• [Page]:
-- start --
So you want to raise money for your startup, but you don’t know where to look. One thing is certain—you’ll have plenty of competition.  There are many people looking to fund their startups.

Finding appropriate places to seek funding starts with understanding the lifecycle stage of your startup.  Take a look at the three lifecycle stages of a startup, then we’ll dig into your options:

Idea stage: No MVP (minimum viable product) and therefore no revenue

Funding options:  friends and family, seed angel investor, startup incubator

If you’re at the idea stage, then try to get as far as you can on your own since it’s too early for significant money.  Many founders will keep their day job to pay the bills and work on their startup after hours especially if they have programming skills or a technical co-founder who can build the product.  Try to avoid using personal debt (maxing out your credit cards!) as this is a terrible financial plan. 

Another common strategy is to rely on your partner’s (spouse) day job to pay the bills and also provide healthcare benefits (important in the US!) but this may take a toll on your relationship so set milestones and realistic expectations accordingly.  If you go this route then focus entirely on MVP and get a customer to sell it toset an expiration date on your venture to save your relationshipit’s unfair on your partner to build the “perfect product” in this scenario. 

Raising money from friends and family could be a good option if you’re a reliable person with a track record of doing smart things. Future investors may also like it because it means your in-laws will find you if things go south, so you’ll be adequately motivated! 😊

CAUTION:  Don’t confuse prototype and MVP.  A prototype is something that demonstrates the concept but is not sufficient to sell to customers. A prototype has limited usefulness, so focus on building an MVP.  An MVP is a product with enough utility that customers will buy it.  Customers may have a load of feature requests, but your product is useful enough to buy it today.

 

MVP stage:  MVP and some pilot customers and  revenue around $30-50k ARR

Funding options:  startup accelerators, seed angel investor

Congratulations!  You’ve passed some major hurdles.  You have a product that you can sell and already have a few paying customers using it!  Valuation of your company will still be difficult because your revenue is so low and valuation is typically a multiple of revenue.  This is a critical stage for your startup since you need to jump-start the revenue engine. This is what you need:

  1. A solid understanding of your core use cases and how to articulate them and push them through every branch of your startupmarketing, messaging, content, sales, onboarding, upsell, and even retention.
-- end --
• [Data listing]:
-- start --
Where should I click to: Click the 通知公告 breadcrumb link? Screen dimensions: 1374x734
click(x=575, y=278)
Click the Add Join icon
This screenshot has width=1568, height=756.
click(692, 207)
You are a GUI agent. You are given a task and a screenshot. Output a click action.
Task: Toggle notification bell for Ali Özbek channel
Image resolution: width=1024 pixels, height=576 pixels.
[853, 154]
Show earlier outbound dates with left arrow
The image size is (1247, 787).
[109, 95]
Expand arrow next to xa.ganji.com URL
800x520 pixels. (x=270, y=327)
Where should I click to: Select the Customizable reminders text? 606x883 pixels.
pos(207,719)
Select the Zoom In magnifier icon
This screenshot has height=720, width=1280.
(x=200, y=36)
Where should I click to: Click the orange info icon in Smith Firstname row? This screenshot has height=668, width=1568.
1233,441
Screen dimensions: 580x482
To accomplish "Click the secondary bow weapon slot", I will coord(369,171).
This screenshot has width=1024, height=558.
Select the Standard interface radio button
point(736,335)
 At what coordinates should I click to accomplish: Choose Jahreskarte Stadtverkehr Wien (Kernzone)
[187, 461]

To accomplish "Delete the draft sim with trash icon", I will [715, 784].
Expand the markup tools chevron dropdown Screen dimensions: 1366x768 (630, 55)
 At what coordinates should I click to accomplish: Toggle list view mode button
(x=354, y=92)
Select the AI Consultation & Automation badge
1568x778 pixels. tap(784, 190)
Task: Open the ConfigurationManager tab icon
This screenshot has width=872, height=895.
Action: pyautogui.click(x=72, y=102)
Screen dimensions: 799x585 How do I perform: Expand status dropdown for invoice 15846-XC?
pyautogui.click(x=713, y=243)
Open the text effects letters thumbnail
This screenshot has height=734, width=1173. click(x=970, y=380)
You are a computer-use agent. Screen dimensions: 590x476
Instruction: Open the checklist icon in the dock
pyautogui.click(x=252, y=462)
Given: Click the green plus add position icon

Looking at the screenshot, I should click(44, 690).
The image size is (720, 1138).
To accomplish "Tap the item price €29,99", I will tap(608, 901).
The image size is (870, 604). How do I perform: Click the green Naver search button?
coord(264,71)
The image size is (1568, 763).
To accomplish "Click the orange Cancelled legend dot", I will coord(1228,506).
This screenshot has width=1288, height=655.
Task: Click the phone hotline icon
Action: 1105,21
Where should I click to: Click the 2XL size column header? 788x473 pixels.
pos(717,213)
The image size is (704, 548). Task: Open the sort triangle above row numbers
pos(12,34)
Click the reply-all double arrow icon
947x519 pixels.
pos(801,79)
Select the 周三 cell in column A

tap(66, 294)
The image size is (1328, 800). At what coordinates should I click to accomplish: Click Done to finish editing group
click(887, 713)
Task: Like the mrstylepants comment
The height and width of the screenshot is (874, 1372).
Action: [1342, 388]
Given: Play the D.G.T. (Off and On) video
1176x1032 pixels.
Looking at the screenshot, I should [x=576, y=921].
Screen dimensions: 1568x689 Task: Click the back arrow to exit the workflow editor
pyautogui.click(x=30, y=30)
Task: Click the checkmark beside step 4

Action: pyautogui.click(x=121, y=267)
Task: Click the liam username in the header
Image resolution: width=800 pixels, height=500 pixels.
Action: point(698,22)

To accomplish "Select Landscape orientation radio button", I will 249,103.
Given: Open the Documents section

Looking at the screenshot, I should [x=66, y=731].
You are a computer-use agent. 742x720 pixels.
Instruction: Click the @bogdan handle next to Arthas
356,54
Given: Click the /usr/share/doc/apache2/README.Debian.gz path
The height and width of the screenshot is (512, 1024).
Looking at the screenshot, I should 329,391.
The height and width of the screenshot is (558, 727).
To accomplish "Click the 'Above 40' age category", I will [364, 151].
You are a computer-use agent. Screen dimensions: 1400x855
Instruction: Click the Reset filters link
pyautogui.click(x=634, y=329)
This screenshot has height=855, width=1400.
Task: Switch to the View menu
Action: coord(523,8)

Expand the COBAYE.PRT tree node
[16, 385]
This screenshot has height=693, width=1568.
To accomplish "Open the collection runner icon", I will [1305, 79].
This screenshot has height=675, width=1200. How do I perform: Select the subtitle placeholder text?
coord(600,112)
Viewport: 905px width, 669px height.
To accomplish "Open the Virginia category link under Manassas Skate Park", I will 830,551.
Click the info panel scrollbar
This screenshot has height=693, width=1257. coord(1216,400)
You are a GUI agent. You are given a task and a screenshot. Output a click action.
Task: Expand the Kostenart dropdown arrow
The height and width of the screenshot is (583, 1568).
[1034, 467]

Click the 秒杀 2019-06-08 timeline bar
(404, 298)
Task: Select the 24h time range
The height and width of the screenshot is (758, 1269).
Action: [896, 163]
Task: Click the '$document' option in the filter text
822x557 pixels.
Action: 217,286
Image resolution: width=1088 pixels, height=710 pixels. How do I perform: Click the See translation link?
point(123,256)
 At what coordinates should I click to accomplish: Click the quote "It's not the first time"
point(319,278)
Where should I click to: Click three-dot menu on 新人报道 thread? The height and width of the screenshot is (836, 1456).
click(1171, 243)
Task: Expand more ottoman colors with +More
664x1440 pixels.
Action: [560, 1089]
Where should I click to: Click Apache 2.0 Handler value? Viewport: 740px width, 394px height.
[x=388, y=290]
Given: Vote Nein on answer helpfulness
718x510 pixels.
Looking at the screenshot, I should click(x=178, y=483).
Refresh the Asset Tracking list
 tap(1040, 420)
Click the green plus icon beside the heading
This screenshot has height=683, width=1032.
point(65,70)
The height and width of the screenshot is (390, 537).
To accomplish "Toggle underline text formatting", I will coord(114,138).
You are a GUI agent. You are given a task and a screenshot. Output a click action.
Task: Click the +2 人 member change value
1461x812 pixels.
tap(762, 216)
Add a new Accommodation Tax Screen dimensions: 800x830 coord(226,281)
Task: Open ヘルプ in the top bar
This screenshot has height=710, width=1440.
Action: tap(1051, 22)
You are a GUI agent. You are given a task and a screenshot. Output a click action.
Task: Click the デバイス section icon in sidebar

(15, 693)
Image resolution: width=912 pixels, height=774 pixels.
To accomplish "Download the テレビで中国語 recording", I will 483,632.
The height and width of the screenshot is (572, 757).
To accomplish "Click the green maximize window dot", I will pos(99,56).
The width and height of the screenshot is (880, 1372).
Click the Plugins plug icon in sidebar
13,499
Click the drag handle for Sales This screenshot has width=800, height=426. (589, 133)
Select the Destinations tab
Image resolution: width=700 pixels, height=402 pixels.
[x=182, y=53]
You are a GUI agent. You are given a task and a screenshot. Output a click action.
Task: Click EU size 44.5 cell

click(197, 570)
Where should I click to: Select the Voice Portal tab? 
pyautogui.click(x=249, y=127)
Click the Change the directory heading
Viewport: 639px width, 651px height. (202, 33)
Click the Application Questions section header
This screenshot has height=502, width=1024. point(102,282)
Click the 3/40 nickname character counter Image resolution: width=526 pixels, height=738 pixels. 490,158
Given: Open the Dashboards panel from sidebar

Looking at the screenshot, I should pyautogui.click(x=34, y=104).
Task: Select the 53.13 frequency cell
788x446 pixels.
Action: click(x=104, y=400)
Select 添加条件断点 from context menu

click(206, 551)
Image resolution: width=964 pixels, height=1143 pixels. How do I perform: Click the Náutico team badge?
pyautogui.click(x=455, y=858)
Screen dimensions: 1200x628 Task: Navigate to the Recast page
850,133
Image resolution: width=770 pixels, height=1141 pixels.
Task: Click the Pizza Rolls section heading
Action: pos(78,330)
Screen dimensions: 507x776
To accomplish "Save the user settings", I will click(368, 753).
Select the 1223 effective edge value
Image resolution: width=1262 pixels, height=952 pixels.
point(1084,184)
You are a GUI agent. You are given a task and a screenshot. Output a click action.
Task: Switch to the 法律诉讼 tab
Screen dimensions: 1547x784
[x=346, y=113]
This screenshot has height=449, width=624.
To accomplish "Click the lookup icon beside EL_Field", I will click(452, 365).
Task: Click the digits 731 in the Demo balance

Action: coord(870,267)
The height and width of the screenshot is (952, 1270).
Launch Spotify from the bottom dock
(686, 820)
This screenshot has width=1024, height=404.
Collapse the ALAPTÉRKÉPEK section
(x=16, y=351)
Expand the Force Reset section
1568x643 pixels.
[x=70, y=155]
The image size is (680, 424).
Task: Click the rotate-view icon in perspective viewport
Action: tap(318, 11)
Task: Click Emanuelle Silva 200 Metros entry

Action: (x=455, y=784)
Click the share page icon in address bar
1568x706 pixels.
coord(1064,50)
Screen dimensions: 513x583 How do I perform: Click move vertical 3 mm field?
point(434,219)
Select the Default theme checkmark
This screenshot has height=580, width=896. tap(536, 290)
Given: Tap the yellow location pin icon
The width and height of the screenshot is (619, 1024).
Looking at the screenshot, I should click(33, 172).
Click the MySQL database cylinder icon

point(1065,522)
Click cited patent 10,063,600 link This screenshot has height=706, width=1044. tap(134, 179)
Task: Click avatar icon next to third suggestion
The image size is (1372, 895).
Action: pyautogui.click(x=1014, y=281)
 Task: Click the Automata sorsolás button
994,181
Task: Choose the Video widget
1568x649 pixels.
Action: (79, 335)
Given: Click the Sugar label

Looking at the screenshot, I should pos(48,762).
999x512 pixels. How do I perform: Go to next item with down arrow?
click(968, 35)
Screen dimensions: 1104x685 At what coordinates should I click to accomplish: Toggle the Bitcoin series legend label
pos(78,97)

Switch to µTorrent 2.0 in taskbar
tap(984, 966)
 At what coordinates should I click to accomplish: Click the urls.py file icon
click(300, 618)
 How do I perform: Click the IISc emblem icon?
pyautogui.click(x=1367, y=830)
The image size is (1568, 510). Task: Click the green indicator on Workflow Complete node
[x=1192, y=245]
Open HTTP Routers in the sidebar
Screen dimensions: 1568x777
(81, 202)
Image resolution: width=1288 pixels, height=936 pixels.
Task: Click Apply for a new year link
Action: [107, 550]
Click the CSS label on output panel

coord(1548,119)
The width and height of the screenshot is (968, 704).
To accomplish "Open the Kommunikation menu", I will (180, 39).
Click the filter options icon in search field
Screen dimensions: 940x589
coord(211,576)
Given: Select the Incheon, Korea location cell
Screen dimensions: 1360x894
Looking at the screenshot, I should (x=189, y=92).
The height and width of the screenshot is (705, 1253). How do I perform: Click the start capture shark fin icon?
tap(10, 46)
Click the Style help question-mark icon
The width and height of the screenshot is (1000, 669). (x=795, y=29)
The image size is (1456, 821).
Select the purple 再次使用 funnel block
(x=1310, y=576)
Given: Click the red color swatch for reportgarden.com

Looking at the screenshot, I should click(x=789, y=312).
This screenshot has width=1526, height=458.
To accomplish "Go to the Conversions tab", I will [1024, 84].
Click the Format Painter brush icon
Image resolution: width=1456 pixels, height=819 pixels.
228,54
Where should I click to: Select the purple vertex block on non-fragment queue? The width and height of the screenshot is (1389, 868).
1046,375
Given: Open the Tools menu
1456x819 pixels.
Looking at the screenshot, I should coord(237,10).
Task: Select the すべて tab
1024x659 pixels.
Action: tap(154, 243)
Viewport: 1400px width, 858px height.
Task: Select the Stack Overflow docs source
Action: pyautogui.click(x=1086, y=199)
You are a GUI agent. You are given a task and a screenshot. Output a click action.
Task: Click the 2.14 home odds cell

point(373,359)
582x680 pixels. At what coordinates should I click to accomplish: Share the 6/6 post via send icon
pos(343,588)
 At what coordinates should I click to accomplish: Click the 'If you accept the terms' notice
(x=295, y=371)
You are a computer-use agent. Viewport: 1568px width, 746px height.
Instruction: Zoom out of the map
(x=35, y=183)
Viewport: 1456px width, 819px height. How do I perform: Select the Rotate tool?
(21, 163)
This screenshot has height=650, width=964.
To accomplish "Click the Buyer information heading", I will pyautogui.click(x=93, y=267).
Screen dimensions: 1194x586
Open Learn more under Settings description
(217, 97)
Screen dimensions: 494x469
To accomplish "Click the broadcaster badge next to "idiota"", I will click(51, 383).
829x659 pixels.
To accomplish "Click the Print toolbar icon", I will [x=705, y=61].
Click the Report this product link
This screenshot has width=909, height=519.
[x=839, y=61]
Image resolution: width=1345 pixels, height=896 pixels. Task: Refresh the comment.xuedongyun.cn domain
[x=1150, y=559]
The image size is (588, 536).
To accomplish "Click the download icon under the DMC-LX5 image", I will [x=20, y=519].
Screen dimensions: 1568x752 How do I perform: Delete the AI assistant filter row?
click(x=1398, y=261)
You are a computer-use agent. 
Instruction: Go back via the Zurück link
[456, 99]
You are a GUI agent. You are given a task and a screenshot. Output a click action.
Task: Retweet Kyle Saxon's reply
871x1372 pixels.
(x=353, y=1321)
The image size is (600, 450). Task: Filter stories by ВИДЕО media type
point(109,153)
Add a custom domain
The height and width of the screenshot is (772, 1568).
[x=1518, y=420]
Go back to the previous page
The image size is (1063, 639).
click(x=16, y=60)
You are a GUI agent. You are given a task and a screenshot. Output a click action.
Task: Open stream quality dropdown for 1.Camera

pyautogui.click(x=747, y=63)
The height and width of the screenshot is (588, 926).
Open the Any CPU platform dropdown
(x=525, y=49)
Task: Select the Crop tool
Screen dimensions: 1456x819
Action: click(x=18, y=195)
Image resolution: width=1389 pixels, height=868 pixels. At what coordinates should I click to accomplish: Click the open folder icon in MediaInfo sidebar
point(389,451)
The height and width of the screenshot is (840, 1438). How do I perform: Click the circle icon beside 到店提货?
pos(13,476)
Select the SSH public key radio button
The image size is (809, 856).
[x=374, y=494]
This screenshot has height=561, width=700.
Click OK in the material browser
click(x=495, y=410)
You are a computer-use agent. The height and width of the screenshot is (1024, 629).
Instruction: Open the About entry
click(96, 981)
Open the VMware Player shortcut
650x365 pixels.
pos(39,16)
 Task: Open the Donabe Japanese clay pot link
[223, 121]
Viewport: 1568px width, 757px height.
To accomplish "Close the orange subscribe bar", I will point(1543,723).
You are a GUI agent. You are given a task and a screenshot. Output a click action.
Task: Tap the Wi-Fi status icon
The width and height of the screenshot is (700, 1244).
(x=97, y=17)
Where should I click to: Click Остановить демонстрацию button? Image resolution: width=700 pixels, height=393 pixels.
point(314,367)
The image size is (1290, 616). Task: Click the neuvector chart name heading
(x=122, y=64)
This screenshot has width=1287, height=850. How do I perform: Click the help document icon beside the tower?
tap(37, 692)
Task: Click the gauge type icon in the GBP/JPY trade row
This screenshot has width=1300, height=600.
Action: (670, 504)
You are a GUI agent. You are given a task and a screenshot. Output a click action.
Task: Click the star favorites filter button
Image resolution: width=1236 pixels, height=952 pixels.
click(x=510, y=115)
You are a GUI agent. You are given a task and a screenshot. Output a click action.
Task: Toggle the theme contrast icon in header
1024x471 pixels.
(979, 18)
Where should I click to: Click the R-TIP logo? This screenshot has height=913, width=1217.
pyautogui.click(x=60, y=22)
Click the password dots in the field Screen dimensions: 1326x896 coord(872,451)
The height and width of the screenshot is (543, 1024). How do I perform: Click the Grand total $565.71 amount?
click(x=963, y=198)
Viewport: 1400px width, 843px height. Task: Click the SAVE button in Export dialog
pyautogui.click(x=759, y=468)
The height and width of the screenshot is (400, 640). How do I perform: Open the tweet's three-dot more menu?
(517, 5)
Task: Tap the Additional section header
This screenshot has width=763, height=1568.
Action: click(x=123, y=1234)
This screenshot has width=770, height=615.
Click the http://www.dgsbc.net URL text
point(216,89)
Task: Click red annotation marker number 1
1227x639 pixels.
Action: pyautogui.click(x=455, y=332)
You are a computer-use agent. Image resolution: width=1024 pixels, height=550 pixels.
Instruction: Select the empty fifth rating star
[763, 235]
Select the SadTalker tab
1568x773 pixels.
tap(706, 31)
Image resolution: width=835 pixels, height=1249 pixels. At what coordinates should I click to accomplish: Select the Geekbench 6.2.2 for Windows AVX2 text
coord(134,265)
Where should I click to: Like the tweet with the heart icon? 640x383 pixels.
-- end --
• [What you are asked to do]:
In the startup funding text, which funding options are listed for the MVP stage?

• [Final answer]:
Startup accelerators and seed angel investors.